Link to Today’s Strip.

On the one hand, we have another nonsensical Dinkle strip.

On the other hand, we have a Dinkle plan failing.

So it’s a glass of poison half full kind of day.

I was kind of surprised we didn’t get an unconnected Sunday strip celebrating Mother’s Day. It would be nice to get a peek in on any of the parental storylines that have been dangling for years. How old is Skyler now? Are Corey and Rocky ever getting married? Are Summer and Keisha ever graduating college? What are Jinx and Mickey going to do for Linda? Are Crazy Harry’s children ever returning from the netherrealm hellscape they fell into?

But nah. We get an inane and confusing strip, where I have no idea what ‘think outside the choir loft’ might mean, and I can’t tell if Dinkle is shouting ‘Bingo!’ as an exclamation of affirmation, a suggestion of gambling, or the idea to sell the cat for money. And I have no idea if the old lady in the last panel is trying to let Dinkle know bingo the fundraising game is taken by another church group, or the cat Bingo has been taken by animal control.
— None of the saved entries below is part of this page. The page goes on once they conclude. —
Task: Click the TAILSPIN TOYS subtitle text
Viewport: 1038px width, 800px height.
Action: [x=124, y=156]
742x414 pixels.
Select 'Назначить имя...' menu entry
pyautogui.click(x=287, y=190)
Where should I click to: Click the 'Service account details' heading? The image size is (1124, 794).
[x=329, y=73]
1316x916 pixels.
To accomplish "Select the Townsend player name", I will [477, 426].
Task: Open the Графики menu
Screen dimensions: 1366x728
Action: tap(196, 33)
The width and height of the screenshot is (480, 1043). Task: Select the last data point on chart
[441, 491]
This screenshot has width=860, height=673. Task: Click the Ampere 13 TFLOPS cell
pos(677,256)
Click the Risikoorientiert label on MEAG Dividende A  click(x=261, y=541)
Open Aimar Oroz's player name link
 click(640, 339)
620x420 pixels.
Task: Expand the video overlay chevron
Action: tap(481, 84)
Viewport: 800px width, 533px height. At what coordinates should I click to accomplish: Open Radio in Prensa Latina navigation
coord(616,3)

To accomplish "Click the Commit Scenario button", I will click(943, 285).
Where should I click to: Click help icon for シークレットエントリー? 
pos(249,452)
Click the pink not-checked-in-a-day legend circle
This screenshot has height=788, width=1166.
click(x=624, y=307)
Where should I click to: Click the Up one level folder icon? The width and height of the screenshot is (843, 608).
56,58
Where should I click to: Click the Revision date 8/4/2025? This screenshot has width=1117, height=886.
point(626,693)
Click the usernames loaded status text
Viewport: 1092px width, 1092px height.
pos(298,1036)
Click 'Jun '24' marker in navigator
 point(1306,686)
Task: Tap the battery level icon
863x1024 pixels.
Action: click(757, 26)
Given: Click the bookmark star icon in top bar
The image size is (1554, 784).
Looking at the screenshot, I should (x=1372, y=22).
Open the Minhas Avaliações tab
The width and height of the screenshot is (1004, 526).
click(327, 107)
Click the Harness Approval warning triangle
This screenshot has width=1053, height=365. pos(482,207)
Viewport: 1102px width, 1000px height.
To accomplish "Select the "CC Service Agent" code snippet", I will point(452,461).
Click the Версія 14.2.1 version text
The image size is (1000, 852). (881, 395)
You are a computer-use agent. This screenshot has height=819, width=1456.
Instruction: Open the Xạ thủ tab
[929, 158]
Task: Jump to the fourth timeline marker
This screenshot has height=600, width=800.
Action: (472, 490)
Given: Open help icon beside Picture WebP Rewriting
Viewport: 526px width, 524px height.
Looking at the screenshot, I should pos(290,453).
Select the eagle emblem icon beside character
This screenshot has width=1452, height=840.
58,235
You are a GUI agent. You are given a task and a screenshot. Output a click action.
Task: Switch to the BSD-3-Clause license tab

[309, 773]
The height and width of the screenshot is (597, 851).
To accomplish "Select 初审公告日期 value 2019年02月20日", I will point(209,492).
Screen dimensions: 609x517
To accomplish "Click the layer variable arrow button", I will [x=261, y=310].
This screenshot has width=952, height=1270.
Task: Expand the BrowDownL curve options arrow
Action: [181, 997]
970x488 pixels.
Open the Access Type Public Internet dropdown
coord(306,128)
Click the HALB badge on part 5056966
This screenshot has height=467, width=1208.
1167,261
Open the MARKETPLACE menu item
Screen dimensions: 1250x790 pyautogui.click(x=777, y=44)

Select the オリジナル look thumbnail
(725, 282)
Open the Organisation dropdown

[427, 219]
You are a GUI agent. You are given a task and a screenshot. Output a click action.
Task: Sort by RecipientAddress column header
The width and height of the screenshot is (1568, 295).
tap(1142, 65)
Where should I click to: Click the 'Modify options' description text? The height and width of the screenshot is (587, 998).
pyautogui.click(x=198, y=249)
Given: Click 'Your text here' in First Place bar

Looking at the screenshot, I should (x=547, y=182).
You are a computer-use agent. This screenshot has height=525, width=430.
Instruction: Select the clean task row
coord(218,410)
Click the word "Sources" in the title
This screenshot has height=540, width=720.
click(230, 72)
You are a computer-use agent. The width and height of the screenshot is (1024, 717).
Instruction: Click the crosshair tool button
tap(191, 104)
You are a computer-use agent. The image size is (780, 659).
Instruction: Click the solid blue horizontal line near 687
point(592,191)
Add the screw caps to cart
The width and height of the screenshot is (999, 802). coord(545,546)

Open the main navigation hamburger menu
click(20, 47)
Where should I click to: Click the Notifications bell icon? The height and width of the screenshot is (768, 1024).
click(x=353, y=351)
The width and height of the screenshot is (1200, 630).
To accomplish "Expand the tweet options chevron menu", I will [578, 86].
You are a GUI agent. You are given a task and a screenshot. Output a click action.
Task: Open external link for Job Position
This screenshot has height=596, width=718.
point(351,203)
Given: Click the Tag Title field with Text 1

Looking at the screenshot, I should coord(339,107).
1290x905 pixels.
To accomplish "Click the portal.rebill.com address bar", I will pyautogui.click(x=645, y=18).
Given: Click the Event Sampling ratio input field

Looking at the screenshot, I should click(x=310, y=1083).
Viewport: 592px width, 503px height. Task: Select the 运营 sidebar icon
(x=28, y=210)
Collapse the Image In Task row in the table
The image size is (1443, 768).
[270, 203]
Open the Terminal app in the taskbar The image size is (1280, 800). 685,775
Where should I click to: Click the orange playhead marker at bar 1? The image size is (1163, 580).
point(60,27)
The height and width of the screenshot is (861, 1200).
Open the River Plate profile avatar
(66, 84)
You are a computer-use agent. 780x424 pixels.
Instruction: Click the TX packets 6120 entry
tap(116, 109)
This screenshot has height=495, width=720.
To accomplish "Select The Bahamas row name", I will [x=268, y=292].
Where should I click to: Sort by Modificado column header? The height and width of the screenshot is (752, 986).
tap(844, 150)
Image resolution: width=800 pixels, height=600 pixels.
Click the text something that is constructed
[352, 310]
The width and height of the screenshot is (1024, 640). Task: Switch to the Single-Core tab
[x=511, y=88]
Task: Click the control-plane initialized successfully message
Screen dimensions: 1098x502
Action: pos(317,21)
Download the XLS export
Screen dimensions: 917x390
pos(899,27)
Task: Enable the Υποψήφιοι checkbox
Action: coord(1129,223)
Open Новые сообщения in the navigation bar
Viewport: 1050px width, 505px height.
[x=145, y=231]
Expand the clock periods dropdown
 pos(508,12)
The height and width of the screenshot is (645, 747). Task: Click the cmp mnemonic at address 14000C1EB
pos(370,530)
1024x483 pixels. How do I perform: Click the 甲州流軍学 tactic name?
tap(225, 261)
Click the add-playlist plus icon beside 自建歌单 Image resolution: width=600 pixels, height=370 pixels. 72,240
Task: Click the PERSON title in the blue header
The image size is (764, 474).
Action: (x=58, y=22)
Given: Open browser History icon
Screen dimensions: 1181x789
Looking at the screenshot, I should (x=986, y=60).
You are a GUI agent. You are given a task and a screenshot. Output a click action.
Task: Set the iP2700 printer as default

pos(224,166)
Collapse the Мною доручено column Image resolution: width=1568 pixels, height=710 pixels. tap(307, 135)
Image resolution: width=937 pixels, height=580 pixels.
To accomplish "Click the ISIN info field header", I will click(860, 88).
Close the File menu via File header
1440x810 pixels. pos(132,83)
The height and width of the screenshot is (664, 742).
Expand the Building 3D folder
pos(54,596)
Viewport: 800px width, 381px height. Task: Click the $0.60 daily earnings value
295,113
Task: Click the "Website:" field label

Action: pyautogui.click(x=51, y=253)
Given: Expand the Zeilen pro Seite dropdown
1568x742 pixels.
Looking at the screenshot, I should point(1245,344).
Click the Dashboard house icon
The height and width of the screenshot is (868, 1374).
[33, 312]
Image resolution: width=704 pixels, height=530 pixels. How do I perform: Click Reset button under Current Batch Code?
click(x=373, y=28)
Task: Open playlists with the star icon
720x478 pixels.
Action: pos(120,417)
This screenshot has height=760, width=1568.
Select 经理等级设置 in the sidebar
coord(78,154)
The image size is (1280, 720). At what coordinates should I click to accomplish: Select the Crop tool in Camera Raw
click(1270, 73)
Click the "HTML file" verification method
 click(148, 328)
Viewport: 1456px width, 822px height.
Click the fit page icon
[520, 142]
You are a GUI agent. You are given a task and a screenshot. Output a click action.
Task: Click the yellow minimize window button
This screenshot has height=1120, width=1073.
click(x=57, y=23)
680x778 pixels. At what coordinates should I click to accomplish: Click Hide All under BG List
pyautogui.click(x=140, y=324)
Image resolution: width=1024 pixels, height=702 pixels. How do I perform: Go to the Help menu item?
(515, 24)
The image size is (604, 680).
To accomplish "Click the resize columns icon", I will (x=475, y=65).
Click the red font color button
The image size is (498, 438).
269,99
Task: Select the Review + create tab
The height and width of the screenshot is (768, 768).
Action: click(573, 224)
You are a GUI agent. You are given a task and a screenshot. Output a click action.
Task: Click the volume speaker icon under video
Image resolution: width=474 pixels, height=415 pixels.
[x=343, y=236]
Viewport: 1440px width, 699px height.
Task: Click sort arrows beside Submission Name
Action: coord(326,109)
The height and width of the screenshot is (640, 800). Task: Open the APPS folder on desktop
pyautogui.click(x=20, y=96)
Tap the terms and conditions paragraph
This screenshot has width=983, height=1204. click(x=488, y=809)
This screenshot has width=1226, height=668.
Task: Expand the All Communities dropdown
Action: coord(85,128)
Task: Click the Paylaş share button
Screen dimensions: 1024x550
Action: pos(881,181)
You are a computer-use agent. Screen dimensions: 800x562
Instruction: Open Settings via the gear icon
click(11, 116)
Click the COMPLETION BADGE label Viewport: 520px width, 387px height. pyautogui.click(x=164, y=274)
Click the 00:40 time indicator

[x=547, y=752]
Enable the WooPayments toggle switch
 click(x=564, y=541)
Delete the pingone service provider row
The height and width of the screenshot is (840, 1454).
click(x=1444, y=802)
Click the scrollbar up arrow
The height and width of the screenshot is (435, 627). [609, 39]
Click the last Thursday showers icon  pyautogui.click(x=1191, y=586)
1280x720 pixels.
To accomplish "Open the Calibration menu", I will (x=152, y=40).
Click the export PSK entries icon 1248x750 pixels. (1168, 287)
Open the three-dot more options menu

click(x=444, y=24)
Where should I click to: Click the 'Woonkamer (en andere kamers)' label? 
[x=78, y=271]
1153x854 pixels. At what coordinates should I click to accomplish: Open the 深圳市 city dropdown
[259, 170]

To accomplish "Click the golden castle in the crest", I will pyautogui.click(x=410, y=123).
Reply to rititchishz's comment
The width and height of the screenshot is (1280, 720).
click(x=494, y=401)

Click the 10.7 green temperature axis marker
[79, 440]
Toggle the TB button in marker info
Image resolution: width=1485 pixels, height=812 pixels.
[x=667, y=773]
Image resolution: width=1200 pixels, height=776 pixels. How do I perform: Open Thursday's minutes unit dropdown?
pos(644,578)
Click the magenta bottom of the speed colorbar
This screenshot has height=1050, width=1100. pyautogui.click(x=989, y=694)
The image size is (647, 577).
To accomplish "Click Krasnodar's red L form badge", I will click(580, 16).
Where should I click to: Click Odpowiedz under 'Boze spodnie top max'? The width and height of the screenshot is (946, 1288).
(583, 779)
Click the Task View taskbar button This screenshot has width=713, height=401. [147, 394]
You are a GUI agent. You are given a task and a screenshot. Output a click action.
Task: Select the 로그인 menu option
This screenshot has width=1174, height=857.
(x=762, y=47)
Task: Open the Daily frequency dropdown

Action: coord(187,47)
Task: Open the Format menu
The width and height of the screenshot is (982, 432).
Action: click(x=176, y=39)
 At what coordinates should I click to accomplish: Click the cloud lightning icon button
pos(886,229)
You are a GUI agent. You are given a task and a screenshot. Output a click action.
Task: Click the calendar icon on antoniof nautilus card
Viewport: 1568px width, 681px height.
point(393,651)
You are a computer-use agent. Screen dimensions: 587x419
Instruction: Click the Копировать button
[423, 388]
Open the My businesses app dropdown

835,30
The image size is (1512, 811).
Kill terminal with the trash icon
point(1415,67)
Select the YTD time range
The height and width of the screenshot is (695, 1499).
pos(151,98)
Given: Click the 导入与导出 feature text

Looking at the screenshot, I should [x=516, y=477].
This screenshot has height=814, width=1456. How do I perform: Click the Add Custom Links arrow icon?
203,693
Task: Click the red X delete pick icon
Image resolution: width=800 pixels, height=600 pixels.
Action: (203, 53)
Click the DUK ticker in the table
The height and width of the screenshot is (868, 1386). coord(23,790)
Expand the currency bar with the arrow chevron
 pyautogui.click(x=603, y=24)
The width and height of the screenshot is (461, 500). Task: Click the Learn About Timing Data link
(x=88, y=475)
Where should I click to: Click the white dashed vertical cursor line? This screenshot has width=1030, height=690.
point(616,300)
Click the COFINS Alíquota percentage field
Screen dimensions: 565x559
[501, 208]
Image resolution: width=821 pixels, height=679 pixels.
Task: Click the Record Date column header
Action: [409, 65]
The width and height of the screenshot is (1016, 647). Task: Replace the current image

And it’s still dumb as sin, sinfully dumb, and just plain sinful, that this church choir is expending so much effort to buy choir robes. Choir robes. A pointless boondoggle for a congregation who, if choir participation is anything to go by, is dying from lack of young people and men.

St. Peter would be very grumpy at you!

“Do not let your adorning be external—the braiding of hair and the putting on of gold jewelry, or the clothing you wear— but let your adorning be the hidden person of the heart with the imperishable beauty of a gentle and quiet spirit, which in God’s sight is very precious.” 1 Peter 3:3-4.

For any of you readers who are Mothers, Grandmothers, Aunts, Dog Moms, Cat Moms, or just enjoy worrying over people who don’t dress warmly and making sure everyone has snacks, Happy Mother’s Day. Your work is valued, and you are loved. And you deserve so much more today than a Dinkle strip.